• THE INPUT:
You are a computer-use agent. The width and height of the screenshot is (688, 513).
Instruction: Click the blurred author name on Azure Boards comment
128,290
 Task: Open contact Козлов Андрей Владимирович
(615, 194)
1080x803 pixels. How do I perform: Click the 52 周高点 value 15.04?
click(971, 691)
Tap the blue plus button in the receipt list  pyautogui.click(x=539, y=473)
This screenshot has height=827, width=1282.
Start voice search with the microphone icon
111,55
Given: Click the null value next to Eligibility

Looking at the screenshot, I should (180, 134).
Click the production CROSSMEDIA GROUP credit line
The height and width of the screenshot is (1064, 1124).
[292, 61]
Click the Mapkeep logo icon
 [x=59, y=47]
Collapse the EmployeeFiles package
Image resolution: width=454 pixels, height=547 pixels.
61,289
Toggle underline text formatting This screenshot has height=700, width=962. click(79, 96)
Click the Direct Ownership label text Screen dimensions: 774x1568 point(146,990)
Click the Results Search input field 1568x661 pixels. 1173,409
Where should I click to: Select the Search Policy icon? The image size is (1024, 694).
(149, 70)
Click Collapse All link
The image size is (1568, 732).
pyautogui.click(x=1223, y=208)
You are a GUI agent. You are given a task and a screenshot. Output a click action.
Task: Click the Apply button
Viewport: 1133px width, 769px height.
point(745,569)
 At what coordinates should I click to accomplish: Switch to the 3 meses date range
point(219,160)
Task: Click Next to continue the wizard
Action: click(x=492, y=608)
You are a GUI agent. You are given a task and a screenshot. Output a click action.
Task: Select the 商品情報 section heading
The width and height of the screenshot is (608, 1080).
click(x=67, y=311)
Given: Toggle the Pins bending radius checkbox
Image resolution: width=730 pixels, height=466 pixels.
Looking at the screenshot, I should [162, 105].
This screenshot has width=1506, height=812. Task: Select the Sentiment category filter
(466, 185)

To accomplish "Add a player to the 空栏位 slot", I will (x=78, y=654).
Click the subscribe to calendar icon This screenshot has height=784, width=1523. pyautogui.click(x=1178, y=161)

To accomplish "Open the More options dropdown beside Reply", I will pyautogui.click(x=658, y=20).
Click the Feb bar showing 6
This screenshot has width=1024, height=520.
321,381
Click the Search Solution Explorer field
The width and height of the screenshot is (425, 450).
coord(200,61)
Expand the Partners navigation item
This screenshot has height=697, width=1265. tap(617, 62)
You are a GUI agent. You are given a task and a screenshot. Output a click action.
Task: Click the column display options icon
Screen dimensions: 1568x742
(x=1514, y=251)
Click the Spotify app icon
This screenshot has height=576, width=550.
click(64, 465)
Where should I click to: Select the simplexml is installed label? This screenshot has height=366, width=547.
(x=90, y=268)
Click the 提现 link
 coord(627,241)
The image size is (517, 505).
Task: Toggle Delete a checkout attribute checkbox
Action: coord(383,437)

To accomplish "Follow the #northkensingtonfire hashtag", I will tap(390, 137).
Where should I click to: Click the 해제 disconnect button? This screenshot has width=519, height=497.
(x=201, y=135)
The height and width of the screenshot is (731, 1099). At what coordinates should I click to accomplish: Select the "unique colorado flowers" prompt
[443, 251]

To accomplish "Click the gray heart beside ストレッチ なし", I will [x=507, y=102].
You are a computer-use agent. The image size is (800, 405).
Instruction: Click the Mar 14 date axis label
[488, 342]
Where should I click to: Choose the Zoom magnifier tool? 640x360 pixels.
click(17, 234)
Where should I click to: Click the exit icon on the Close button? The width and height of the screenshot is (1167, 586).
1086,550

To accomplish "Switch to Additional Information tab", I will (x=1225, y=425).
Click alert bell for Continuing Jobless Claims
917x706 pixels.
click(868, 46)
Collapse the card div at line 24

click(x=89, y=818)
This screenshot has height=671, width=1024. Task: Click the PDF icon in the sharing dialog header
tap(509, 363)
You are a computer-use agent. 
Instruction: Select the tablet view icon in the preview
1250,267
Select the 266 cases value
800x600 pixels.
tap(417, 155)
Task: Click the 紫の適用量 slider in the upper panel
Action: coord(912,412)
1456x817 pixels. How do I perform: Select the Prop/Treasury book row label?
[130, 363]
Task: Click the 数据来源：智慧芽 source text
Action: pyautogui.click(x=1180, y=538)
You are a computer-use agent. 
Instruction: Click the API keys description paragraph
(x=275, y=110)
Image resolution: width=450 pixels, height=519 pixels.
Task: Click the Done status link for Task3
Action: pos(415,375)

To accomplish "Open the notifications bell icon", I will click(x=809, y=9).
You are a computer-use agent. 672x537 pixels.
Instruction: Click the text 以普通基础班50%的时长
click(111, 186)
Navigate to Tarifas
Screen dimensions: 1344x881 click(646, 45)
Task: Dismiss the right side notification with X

• YOUR INSTRUCTIONS: Beginning with the line holding "Start voice search with the microphone icon" and ending with the line holding "Click the subscribe", write out the stretch of material above exactly; add no further lines.

• SOLUTION FOR THIS TASK:
Start voice search with the microphone icon
111,55
Given: Click the null value next to Eligibility

Looking at the screenshot, I should (180, 134).
Click the production CROSSMEDIA GROUP credit line
The height and width of the screenshot is (1064, 1124).
[292, 61]
Click the Mapkeep logo icon
 [x=59, y=47]
Collapse the EmployeeFiles package
Image resolution: width=454 pixels, height=547 pixels.
61,289
Toggle underline text formatting This screenshot has height=700, width=962. click(79, 96)
Click the Direct Ownership label text Screen dimensions: 774x1568 point(146,990)
Click the Results Search input field 1568x661 pixels. 1173,409
Where should I click to: Select the Search Policy icon? The image size is (1024, 694).
(149, 70)
Click Collapse All link
The image size is (1568, 732).
pyautogui.click(x=1223, y=208)
You are a GUI agent. You are given a task and a screenshot. Output a click action.
Task: Click the Apply button
Viewport: 1133px width, 769px height.
point(745,569)
 At what coordinates should I click to accomplish: Switch to the 3 meses date range
point(219,160)
Task: Click Next to continue the wizard
Action: click(x=492, y=608)
You are a GUI agent. You are given a task and a screenshot. Output a click action.
Task: Select the 商品情報 section heading
The width and height of the screenshot is (608, 1080).
click(x=67, y=311)
Given: Toggle the Pins bending radius checkbox
Image resolution: width=730 pixels, height=466 pixels.
Looking at the screenshot, I should [162, 105].
This screenshot has width=1506, height=812. Task: Select the Sentiment category filter
(466, 185)

To accomplish "Add a player to the 空栏位 slot", I will (x=78, y=654).
Click the subscribe to calendar icon This screenshot has height=784, width=1523. pyautogui.click(x=1178, y=161)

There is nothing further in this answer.